Erosion Rates and Debris Flow History Reconstruction: a Comparison of Carbon and Cosmogenic Nuclide Dating Techniques

Hillslope scale erosion rates in landslide-dominated landscapes are difficult to measure. These small spatial scales often lack representative alluvium which is typically used to infer catchment-averaged erosion rates. Furthermore, bedrock sampling tends to underestimate true erosion rates while areas with complete preservation of eroded material and datable markers occur only under special circumstances. We seek to use cosmogenic nuclide concentrations accumulated in debris flow material to determine hillslope scale erosion rates.
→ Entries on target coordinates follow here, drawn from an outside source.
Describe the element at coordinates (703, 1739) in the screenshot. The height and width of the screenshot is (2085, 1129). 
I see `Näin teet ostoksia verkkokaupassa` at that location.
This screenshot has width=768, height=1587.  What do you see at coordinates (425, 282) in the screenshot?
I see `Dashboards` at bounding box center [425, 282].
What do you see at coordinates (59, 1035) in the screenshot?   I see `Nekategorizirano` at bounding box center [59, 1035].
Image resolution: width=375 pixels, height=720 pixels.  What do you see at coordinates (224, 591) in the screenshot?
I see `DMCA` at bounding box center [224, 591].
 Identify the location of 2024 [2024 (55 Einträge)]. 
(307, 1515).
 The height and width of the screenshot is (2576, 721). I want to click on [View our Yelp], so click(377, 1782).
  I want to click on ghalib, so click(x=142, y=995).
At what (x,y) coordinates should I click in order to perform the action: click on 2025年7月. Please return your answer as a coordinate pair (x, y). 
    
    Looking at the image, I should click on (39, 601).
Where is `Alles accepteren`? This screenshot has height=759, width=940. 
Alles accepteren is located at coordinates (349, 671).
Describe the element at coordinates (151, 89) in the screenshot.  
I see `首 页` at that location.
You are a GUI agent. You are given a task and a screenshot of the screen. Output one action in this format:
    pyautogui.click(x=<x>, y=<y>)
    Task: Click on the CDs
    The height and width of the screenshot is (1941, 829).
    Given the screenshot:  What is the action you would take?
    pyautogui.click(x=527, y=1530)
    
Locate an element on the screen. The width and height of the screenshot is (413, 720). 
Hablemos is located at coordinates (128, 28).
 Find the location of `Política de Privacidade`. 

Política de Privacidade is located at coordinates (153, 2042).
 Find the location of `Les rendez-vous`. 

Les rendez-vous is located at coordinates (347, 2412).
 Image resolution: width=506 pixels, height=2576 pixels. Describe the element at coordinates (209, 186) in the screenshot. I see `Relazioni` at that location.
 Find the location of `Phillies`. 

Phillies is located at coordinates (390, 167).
Two small, completely preserved fans deposited on a strath terrace of the South Fork Eel River in northern California provide an opportunity to test this technique. The debris flows, likely induced by deep-seated landsliding, are preserved in the fans as episodic mass flow events with interlaced transient, fluvial activity. We collected material for cosmogenic nuclide analysis from prescribed depth intervals in profile at the upper and lower limits of the fan. These cosmogenic erosion rates are compared with volumetrically determined rates based on carbon dating. Two charcoal samples from the upper and lower limits of the fan act to constrain deposition to a period of 5 kyr during the Holocene. The fan volumes, divided by development time and upslope drainage areas, give volumetric lowering rates of approximately 0.1 and 0.5 mm/yr. These results straddle other researchers' erosion rates obtained from modern stream sediment and strath terraces in the area using cosmogenic techniques. Similar results between our two techniques will support the use of cosmogenic nuclides in determining erosion rates in debris flow material. Such uses, not currently demonstrated, will allow local erosion rates to be derived in a variety of geomorphically active areas, ultimately helping to quantify landscape formation and evolution.